# Items from a dataset
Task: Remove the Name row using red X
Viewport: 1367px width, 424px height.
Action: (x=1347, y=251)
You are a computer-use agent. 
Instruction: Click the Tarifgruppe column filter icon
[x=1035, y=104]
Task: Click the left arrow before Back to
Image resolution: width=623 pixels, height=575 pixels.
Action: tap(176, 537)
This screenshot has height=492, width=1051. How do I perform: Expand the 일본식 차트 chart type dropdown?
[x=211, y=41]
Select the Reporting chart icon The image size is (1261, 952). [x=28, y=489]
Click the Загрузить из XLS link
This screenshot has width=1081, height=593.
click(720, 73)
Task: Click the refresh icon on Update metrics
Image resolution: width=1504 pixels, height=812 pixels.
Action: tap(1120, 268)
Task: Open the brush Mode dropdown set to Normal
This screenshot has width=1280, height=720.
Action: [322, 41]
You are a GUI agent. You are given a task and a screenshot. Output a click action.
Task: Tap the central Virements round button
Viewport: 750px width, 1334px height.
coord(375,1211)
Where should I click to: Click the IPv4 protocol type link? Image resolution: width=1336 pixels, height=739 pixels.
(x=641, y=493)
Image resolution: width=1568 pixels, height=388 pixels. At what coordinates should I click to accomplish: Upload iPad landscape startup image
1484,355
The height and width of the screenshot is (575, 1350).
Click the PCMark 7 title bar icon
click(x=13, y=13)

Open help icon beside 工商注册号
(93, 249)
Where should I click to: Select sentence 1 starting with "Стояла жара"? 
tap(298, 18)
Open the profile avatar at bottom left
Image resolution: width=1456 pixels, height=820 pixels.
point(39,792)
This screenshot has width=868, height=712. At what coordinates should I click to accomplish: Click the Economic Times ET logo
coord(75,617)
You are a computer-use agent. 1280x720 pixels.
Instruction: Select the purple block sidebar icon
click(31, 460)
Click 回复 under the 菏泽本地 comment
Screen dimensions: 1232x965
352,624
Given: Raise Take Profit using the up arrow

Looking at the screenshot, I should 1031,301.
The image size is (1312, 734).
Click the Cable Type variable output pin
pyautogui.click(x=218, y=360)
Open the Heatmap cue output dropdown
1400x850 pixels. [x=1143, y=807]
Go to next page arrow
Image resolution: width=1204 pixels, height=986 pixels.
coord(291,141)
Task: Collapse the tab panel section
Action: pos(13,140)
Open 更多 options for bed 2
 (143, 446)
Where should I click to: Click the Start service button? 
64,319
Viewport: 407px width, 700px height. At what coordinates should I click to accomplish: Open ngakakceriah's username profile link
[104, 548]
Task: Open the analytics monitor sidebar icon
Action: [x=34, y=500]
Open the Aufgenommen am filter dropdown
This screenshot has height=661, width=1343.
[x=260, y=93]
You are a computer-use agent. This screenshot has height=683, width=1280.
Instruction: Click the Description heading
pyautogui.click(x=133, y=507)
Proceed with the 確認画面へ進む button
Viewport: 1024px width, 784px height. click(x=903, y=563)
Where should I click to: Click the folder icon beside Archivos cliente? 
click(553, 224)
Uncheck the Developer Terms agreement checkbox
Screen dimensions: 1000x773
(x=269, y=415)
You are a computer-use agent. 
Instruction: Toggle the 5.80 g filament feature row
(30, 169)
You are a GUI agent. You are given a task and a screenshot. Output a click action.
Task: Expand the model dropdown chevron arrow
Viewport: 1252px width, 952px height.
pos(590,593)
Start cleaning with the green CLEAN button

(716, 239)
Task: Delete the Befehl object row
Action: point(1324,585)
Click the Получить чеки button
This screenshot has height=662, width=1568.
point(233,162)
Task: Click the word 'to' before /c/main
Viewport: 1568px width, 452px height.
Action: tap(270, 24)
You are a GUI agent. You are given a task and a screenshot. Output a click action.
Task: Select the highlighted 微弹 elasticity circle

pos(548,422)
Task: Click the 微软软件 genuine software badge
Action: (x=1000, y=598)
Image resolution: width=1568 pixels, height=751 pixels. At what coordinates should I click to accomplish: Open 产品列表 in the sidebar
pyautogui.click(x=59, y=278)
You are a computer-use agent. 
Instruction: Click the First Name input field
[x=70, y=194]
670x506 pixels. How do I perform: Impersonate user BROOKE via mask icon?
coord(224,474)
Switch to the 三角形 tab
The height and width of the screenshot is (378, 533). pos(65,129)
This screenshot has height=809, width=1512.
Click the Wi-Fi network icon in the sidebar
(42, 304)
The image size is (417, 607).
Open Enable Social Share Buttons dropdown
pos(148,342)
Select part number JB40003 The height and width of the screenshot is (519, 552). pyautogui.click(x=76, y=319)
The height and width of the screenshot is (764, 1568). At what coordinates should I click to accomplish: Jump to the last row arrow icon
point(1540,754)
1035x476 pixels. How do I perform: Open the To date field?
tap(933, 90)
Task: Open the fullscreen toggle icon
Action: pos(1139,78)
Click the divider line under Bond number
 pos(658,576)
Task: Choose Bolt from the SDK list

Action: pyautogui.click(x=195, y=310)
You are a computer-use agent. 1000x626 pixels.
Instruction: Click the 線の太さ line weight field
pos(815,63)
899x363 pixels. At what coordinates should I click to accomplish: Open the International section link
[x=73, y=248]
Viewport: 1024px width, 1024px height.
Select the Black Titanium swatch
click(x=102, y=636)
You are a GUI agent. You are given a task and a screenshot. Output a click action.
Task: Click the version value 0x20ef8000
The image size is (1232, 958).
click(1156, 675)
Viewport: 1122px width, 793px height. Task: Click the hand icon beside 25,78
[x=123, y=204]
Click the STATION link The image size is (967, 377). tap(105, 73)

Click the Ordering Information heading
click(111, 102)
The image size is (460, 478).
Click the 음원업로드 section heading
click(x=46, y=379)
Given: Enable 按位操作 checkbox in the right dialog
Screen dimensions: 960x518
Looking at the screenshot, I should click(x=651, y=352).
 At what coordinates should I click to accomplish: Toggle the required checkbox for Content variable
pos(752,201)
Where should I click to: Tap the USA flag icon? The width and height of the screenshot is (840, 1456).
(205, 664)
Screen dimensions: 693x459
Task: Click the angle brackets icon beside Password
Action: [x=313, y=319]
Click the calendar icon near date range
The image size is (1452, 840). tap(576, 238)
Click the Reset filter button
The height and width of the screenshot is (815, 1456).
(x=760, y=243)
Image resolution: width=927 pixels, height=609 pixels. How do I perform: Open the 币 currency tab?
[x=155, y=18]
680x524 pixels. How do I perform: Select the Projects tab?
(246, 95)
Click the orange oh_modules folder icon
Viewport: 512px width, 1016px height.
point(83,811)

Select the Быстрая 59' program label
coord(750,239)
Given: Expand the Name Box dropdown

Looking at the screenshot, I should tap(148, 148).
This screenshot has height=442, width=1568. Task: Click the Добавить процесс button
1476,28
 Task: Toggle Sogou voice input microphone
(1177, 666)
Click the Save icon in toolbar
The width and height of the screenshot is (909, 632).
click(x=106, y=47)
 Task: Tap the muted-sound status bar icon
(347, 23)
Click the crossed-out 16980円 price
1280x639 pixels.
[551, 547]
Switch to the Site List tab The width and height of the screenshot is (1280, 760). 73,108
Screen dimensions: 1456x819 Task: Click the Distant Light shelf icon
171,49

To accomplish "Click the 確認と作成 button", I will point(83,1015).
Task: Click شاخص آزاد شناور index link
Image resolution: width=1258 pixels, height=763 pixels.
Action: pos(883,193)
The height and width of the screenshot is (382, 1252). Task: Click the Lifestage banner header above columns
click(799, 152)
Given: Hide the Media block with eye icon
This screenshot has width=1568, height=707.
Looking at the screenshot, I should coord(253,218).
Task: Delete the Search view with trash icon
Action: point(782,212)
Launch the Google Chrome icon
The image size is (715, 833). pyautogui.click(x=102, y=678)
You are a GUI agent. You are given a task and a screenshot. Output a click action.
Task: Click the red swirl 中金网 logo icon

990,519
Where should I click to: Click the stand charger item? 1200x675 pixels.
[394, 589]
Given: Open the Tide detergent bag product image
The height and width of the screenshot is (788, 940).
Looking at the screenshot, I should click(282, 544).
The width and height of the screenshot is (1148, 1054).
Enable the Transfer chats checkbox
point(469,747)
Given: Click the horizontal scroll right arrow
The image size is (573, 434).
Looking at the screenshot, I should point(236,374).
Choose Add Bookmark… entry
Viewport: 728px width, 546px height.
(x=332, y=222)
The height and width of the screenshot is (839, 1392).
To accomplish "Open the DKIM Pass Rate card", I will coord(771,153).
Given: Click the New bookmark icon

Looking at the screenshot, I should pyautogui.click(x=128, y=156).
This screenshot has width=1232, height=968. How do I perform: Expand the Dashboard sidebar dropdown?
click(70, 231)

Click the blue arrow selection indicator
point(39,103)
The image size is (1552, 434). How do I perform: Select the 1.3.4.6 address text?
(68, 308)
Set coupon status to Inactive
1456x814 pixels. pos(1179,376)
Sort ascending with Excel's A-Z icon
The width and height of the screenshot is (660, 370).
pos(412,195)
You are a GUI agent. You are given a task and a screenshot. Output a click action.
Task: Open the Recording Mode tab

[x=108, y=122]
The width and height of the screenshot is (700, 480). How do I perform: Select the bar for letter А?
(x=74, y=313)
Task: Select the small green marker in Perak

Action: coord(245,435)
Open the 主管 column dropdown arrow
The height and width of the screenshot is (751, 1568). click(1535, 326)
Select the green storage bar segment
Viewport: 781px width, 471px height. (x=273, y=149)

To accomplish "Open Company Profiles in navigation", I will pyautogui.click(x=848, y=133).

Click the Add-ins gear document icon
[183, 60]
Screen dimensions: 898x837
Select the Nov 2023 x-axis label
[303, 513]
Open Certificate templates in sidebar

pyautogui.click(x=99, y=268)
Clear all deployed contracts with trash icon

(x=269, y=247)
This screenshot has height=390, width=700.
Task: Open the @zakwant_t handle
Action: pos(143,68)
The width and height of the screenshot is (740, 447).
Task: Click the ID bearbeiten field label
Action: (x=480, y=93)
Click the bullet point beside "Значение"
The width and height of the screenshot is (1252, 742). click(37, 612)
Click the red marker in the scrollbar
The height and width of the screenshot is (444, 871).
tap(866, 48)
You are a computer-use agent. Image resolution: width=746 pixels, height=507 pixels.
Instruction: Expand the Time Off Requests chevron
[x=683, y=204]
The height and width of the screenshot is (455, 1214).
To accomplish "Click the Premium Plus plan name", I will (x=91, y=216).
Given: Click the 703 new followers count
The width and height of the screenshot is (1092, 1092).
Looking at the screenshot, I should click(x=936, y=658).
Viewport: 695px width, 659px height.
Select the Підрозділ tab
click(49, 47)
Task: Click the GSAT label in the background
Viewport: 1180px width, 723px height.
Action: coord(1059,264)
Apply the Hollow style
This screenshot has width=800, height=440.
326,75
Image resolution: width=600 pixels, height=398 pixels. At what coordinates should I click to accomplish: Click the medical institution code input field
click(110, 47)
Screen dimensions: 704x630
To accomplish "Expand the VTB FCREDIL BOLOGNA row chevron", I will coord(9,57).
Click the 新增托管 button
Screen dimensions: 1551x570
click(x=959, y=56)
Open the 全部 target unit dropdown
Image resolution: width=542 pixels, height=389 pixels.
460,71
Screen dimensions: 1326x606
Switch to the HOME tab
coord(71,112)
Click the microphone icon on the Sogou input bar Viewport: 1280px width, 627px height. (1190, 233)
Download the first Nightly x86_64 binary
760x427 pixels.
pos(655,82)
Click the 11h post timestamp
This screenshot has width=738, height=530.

# Task item
The string "computer" may appear on lines of the data above; give the number of those lines and nothing more.

# Answer to this task
7